Is 8232 a perfect cube? If not, then find the smallest number by which 8232 must be multiplied so that the product is a perfect cube.

Answer

**step1** Understanding the Problem

The problem asks two things: first, to determine if the number 8232 is a perfect cube, and second, if it is not, to find the smallest number by which 8232 must be multiplied so that the product is a perfect cube.

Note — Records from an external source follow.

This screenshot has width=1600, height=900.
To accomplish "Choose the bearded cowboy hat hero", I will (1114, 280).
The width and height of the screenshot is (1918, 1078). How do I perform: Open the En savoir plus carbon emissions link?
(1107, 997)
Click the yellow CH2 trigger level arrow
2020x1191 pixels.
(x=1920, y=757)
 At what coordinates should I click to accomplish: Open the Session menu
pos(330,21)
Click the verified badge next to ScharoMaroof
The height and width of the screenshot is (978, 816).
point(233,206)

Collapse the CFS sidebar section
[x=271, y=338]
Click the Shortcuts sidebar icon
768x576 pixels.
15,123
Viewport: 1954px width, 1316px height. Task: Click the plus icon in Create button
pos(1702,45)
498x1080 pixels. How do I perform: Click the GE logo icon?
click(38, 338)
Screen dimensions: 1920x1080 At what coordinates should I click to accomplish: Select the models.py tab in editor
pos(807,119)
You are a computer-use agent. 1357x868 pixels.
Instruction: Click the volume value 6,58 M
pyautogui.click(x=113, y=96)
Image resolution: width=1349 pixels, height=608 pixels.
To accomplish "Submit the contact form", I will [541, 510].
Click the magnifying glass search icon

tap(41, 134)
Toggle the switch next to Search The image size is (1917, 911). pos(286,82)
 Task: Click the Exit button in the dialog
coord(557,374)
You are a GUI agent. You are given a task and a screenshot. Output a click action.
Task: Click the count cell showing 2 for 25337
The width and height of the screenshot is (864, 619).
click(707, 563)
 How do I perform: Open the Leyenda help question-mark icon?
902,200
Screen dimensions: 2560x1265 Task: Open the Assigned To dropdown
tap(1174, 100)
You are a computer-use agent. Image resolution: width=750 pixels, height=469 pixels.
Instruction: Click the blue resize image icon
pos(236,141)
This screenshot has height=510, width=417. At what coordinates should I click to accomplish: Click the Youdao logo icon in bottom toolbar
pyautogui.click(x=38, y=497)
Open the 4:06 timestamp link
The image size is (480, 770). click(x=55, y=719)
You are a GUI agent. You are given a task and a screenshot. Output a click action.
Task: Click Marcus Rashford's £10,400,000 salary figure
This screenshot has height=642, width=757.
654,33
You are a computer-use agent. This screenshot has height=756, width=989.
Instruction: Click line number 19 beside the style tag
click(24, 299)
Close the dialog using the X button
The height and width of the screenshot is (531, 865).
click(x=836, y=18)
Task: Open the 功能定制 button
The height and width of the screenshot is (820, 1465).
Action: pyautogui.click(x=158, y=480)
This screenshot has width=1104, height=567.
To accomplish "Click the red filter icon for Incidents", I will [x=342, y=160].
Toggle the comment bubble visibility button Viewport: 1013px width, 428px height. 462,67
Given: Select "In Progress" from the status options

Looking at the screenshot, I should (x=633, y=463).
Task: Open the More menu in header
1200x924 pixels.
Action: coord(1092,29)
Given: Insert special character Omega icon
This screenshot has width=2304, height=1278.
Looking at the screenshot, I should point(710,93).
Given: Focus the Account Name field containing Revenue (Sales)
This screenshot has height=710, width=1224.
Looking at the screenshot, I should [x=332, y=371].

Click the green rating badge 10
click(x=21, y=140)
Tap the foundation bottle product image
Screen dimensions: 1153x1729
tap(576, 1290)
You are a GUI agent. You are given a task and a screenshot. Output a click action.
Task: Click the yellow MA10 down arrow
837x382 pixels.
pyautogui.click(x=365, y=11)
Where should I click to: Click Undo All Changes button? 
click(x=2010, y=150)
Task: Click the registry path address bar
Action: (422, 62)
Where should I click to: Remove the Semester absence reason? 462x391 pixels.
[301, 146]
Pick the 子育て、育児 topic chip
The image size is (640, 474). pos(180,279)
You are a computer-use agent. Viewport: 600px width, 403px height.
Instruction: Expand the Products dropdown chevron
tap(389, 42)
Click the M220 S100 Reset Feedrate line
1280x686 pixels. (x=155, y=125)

A perfect cube is a number that can be obtained by multiplying an integer by itself three times (e.g., $$2 \times 2 \times 2 = 8$$, so 8 is a perfect cube).

**step2** Finding the Prime Factorization of 8232

To determine if 8232 is a perfect cube, we need to find its prime factors. We will divide 8232 by the smallest prime numbers until we are left with only prime factors.
We start by dividing by 2:
$$8232 \div 2 = 4116$$
$$4116 \div 2 = 2058$$
$$2058 \div 2 = 1029$$
Now, 1029 is not divisible by 2. Let's check for divisibility by 3. The sum of the digits of 1029 is $$1+0+2+9=12$$, which is divisible by 3, so 1029 is divisible by 3:
$$1029 \div 3 = 343$$
Now, we look at 343. We can try dividing by small prime numbers. We might recognize that $$7 \times 7 = 49$$ and $$49 \times 7 = 343$$. So, 343 is $$7^3$$.
$$343 \div 7 = 49$$
$$49 \div 7 = 7$$
$$7 \div 7 = 1$$
So, the prime factorization of 8232 is $$2 \times 2 \times 2 \times 3 \times 7 \times 7 \times 7$$. We can write this using exponents as $$2^3 \times 3^1 \times 7^3$$.

**step3** Determining if 8232 is a Perfect Cube

For a number to be a perfect cube, all the exponents in its prime factorization must be multiples of 3.
From the prime factorization of 8232, which is $$2^3 \times 3^1 \times 7^3$$:
The exponent of 2 is 3, which is a multiple of 3.
The exponent of 3 is 1, which is not a multiple of 3.
The exponent of 7 is 3, which is a multiple of 3.
Since the exponent of the prime factor 3 is 1 (not a multiple of 3), 8232 is not a perfect cube.

**step4** Finding the Smallest Number to Make it a Perfect Cube

To make 8232 a perfect cube, we need to make the exponent of each prime factor a multiple of 3.
For the prime factor 2, the exponent is 3, which is already a multiple of 3. No extra factors of 2 are needed.
For the prime factor 3, the exponent is 1. To make it the smallest multiple of 3 (which is 3), we need to multiply $$3^1$$ by $$3^2$$ (because $$3^1 \times 3^2 = 3^{1+2} = 3^3$$). So, we need to multiply by $$3 \times 3 = 9$$.
For the prime factor 7, the exponent is 3, which is already a multiple of 3. No extra factors of 7 are needed.
Therefore, the smallest number by which 8232 must be multiplied to make it a perfect cube is 9.